* _DATA TO PROCESS_:

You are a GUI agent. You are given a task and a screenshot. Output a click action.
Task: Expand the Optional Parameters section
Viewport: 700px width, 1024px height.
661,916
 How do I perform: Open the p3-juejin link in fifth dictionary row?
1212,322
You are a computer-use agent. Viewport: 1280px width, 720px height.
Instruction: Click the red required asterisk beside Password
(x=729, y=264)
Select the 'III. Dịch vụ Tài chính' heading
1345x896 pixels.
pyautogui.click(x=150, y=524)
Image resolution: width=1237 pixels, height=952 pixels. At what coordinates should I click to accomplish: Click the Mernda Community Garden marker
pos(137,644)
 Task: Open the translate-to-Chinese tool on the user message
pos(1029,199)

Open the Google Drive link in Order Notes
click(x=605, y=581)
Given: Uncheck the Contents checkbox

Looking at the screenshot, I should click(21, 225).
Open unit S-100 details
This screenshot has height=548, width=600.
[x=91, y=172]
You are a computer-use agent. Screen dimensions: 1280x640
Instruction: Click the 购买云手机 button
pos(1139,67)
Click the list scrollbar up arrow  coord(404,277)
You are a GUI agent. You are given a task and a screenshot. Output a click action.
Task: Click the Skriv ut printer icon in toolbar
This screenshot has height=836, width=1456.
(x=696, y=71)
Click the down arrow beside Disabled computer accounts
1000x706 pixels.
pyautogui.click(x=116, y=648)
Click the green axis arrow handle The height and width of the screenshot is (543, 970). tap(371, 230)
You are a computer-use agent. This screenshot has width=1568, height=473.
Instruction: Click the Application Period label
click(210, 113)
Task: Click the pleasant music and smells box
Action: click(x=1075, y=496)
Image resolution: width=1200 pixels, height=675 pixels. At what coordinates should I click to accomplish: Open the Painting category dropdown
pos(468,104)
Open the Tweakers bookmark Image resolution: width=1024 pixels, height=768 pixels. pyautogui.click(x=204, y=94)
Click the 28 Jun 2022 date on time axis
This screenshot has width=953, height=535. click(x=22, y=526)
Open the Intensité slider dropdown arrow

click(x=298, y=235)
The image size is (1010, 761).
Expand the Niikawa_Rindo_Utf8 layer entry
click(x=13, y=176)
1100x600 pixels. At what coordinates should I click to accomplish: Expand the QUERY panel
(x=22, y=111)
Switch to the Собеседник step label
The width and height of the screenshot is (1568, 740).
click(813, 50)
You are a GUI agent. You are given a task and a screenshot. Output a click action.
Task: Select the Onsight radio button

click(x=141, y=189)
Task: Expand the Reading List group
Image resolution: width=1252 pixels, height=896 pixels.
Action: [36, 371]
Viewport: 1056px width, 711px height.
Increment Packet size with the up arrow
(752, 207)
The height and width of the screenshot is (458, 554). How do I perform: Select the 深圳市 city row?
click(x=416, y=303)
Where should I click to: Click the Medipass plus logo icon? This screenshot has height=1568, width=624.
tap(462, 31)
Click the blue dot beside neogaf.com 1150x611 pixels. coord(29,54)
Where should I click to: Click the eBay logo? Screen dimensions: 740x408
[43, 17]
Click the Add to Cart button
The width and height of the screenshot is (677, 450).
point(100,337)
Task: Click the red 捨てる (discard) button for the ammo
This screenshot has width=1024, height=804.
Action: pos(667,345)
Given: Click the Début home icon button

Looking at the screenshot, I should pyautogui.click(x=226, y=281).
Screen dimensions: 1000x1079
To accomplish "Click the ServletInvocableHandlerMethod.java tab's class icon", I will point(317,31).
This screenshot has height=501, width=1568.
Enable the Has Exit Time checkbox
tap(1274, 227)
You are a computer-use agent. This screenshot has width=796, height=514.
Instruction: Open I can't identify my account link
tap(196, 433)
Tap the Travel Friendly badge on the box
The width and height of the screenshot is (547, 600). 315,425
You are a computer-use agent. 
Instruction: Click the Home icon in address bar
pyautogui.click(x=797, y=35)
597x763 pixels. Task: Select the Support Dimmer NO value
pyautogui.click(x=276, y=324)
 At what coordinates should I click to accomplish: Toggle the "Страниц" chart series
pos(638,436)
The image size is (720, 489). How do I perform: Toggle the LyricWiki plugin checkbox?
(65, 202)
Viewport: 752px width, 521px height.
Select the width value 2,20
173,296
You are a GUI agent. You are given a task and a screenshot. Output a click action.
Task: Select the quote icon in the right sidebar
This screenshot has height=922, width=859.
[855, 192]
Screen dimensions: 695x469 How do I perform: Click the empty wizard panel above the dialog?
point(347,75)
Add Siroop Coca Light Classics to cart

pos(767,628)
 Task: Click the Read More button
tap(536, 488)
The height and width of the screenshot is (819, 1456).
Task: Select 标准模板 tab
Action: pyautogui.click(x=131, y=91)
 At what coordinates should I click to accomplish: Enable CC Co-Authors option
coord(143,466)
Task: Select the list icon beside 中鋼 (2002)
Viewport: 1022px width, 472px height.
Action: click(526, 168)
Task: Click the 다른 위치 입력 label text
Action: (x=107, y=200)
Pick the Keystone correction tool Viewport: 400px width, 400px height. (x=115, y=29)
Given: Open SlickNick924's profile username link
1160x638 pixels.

* _ABOUT THIS EXERCISE_:
In full and word for word, repeat the records.

* _EXERCISE RESULT_:
You are a GUI agent. You are given a task and a screenshot. Output a click action.
Task: Expand the Optional Parameters section
Viewport: 700px width, 1024px height.
661,916
 How do I perform: Open the p3-juejin link in fifth dictionary row?
1212,322
You are a computer-use agent. Viewport: 1280px width, 720px height.
Instruction: Click the red required asterisk beside Password
(x=729, y=264)
Select the 'III. Dịch vụ Tài chính' heading
1345x896 pixels.
pyautogui.click(x=150, y=524)
Image resolution: width=1237 pixels, height=952 pixels. At what coordinates should I click to accomplish: Click the Mernda Community Garden marker
pos(137,644)
 Task: Open the translate-to-Chinese tool on the user message
pos(1029,199)

Open the Google Drive link in Order Notes
click(x=605, y=581)
Given: Uncheck the Contents checkbox

Looking at the screenshot, I should click(21, 225).
Open unit S-100 details
This screenshot has height=548, width=600.
[x=91, y=172]
You are a computer-use agent. Screen dimensions: 1280x640
Instruction: Click the 购买云手机 button
pos(1139,67)
Click the list scrollbar up arrow  coord(404,277)
You are a GUI agent. You are given a task and a screenshot. Output a click action.
Task: Click the Skriv ut printer icon in toolbar
This screenshot has height=836, width=1456.
(x=696, y=71)
Click the down arrow beside Disabled computer accounts
1000x706 pixels.
pyautogui.click(x=116, y=648)
Click the green axis arrow handle The height and width of the screenshot is (543, 970). tap(371, 230)
You are a computer-use agent. This screenshot has width=1568, height=473.
Instruction: Click the Application Period label
click(210, 113)
Task: Click the pleasant music and smells box
Action: click(x=1075, y=496)
Image resolution: width=1200 pixels, height=675 pixels. At what coordinates should I click to accomplish: Open the Painting category dropdown
pos(468,104)
Open the Tweakers bookmark Image resolution: width=1024 pixels, height=768 pixels. pyautogui.click(x=204, y=94)
Click the 28 Jun 2022 date on time axis
This screenshot has width=953, height=535. click(x=22, y=526)
Open the Intensité slider dropdown arrow

click(x=298, y=235)
The image size is (1010, 761).
Expand the Niikawa_Rindo_Utf8 layer entry
click(x=13, y=176)
1100x600 pixels. At what coordinates should I click to accomplish: Expand the QUERY panel
(x=22, y=111)
Switch to the Собеседник step label
The width and height of the screenshot is (1568, 740).
click(813, 50)
You are a GUI agent. You are given a task and a screenshot. Output a click action.
Task: Select the Onsight radio button

click(x=141, y=189)
Task: Expand the Reading List group
Image resolution: width=1252 pixels, height=896 pixels.
Action: [36, 371]
Viewport: 1056px width, 711px height.
Increment Packet size with the up arrow
(752, 207)
The height and width of the screenshot is (458, 554). How do I perform: Select the 深圳市 city row?
click(x=416, y=303)
Where should I click to: Click the Medipass plus logo icon? This screenshot has height=1568, width=624.
tap(462, 31)
Click the blue dot beside neogaf.com 1150x611 pixels. coord(29,54)
Where should I click to: Click the eBay logo? Screen dimensions: 740x408
[43, 17]
Click the Add to Cart button
The width and height of the screenshot is (677, 450).
point(100,337)
Task: Click the red 捨てる (discard) button for the ammo
This screenshot has width=1024, height=804.
Action: pos(667,345)
Given: Click the Début home icon button

Looking at the screenshot, I should pyautogui.click(x=226, y=281).
Screen dimensions: 1000x1079
To accomplish "Click the ServletInvocableHandlerMethod.java tab's class icon", I will point(317,31).
This screenshot has height=501, width=1568.
Enable the Has Exit Time checkbox
tap(1274, 227)
You are a computer-use agent. This screenshot has width=796, height=514.
Instruction: Open I can't identify my account link
tap(196, 433)
Tap the Travel Friendly badge on the box
The width and height of the screenshot is (547, 600). 315,425
You are a computer-use agent. 
Instruction: Click the Home icon in address bar
pyautogui.click(x=797, y=35)
597x763 pixels. Task: Select the Support Dimmer NO value
pyautogui.click(x=276, y=324)
 At what coordinates should I click to accomplish: Toggle the "Страниц" chart series
pos(638,436)
The image size is (720, 489). How do I perform: Toggle the LyricWiki plugin checkbox?
(65, 202)
Viewport: 752px width, 521px height.
Select the width value 2,20
173,296
You are a GUI agent. You are given a task and a screenshot. Output a click action.
Task: Select the quote icon in the right sidebar
This screenshot has height=922, width=859.
[855, 192]
Screen dimensions: 695x469 How do I perform: Click the empty wizard panel above the dialog?
point(347,75)
Add Siroop Coca Light Classics to cart

pos(767,628)
 Task: Click the Read More button
tap(536, 488)
The height and width of the screenshot is (819, 1456).
Task: Select 标准模板 tab
Action: pyautogui.click(x=131, y=91)
 At what coordinates should I click to accomplish: Enable CC Co-Authors option
coord(143,466)
Task: Select the list icon beside 中鋼 (2002)
Viewport: 1022px width, 472px height.
Action: click(526, 168)
Task: Click the 다른 위치 입력 label text
Action: (x=107, y=200)
Pick the Keystone correction tool Viewport: 400px width, 400px height. (x=115, y=29)
Given: Open SlickNick924's profile username link
1160x638 pixels.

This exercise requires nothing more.